Next to publishing lists like the top ten, ten best or ten worst of any damn thing you can think of, what journalism loves most is a first. So here is a first to thrill any editor’s heart: Two thousand and five was the first year since the Great Depression that Americans spent more money than they earned.
Ordinarily a statistic like that is grounds for giving the public a good scolding for its spendthrift ways, followed by a prediction of chaos and mass bankruptcy to come. But that may not be how this story plays out. Jesse Eisinger of the Wall Street Journal writes that the outcome may be a society of millions of consumer “zombies,” individuals and families who are financially half alive and half dead, shackled by debts that keep growing and that they cannot pay off but prevented by their credit card companies from taking the final plunge and declaring bankruptcy.
Something like that happened in Japan fifteen years ago, after the banks there had lent trillions to companies unable to repay their loans or even keep up on the interest. The size of these bad loans would have put Japan’s banks into bankruptcy except for an arrangement worked out with all interested parties to freeze everything. The banks agreed not to demand the money they were owed by the companies, and the Japanese government pretended that the banks were still solvent. As a result the Japanese economy, prevented from regaining strength through the cathartic benefits of bankruptcy, floated in a chilly world of zombie companies and financial institutions on life support. Companies had just enough cash to keep going but not enough capital to expand and develop.
If individuals and families continue to spend more than they make, millions of us may also end up in the land of the living dead. After inflation is taken into account, the wages of 80 percent of working people have been trending slightly downward for the past four years. At the same time the clamor to get people to buy and spend does not abate and will not, since the masters of the universe have determined that the prosperity of the entire globe depends on Americans continuing to visit the mall.
We are seeing early signs of the zombie syndrome. It first appeared in the American automobile industry and latterly at Wal-Mart and the other big, lower-price retail chains.
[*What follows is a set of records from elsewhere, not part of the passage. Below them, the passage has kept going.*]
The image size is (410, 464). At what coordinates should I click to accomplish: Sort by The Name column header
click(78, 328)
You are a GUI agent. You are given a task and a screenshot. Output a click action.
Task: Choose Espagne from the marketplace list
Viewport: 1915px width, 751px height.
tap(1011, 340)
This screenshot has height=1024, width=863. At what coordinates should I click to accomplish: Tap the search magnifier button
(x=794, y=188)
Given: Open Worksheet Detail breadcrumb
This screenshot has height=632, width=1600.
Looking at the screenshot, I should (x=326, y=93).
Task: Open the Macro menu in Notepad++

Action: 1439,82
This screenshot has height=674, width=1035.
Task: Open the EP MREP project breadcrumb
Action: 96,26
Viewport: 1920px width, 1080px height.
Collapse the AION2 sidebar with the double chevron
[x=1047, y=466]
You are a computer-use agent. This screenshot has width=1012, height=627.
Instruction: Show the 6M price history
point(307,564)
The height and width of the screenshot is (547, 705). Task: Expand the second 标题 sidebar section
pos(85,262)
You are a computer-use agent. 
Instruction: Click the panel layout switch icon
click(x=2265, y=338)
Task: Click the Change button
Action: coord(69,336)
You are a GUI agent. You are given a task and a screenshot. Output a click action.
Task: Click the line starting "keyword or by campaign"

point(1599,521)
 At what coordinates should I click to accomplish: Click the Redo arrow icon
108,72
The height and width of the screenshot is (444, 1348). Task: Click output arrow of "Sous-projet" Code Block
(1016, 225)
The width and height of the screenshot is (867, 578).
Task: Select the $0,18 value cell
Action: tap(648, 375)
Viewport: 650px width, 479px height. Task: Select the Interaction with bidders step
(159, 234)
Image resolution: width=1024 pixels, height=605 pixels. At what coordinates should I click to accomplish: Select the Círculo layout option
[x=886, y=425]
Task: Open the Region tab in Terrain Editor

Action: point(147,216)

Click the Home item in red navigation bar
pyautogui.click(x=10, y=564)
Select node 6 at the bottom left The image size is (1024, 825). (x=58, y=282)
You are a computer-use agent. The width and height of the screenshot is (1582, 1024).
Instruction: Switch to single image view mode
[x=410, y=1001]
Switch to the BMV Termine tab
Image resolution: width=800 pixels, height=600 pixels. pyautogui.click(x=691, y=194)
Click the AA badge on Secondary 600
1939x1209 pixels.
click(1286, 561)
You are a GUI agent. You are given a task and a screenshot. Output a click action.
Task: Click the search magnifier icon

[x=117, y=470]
When faced with a choice of selling fewer cars at a profit or more cars at a loss, the automobile companies made the zombie choice to sell more, lose money and sink closer to bankruptcy. This past holiday shopping season retailers, faced with the possibility of lower sales than last year, elected to cut their already thin profit margins to keep their increasingly strapped customers at the checkout lines with their shopping carts full and their bank accounts empty.
Obviously, after a certain point price-cutting and discounting is going to land retailers in the soup. Presumably stores are also pushing their suppliers to cut prices and, if they oblige as they are wont to do, they will slip into the red themselves. We may wind up in a comic book universe with everyone losing money and thrashing for air in the pool.
Home equity loans or refinancing one’s ever-appreciating home have compensated for flat or declining earnings, but that particular ATM machine has closed with the leveling off of the housing market. For many people, the only readily available credit left this side of bankruptcy is their credit cards.
Delinquencies among credit card holders have been running around 4 percent. The credit card business is so lucrative the banks that own the card companies have no problem with that. If that number were to gradually climb to 12 percent or even 15 percent, they would have a problem. Since they have to pay the merchants whose customers used the card regardless, delinquency rates at those levels would take a noticeable bite out of profits.
If the companies use the new laws to force their customers into bankruptcy, zombie status is practically automatic. Under the new law the bankrupt does not have his debts washed away, only reduced. If the credit card companies do not drive their card holders into bankruptcy, the payment arrangements they make will zombify their debtors anyway.
There is another way. The bankruptcy law in the early Roman Republic tolerated no zombie-ism:
“A person who admits to owing money or has been adjudged to owe money must be given thirty days to pay.
“After then, the creditor can lay hands on him and haul him to court. If he does not satisfy the judgment and no one is surety for him, the creditor may take the defendant with him in stocks or chains. He may bind him with weights of at least fifteen pounds.
“On the third market day, the creditors may cut the debtor to pieces. If they take more than they are due, they do so with impunity.”